Stored items
%%
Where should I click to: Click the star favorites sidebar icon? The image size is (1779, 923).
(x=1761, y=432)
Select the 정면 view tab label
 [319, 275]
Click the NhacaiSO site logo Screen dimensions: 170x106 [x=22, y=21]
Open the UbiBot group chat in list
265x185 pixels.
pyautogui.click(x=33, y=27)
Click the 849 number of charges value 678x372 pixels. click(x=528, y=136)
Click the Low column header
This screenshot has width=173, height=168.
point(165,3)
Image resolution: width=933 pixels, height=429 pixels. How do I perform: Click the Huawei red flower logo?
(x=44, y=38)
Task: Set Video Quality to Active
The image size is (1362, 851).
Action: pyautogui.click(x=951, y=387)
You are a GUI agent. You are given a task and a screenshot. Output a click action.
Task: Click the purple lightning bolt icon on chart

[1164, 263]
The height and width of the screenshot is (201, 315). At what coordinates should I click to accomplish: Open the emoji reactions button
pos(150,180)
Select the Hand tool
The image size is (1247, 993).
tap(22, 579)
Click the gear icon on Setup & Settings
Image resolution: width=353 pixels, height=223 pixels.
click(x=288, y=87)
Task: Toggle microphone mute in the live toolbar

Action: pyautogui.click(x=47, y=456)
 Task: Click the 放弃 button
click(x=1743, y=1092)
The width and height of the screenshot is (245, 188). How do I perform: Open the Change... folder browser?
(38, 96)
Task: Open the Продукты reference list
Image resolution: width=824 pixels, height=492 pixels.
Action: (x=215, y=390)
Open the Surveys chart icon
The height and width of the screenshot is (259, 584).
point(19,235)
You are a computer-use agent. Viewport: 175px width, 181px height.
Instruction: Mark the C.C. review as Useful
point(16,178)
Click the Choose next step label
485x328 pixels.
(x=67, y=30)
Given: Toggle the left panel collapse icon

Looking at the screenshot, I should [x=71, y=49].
%%
- **Task requirements**
Working through the entries above, copy every line in which "agent" is found.

- **Task solution**
You are a GUI agent. You are given a task and a screenshot. Output a click action.
You are a computer-use agent. Viewport: 175px width, 181px height.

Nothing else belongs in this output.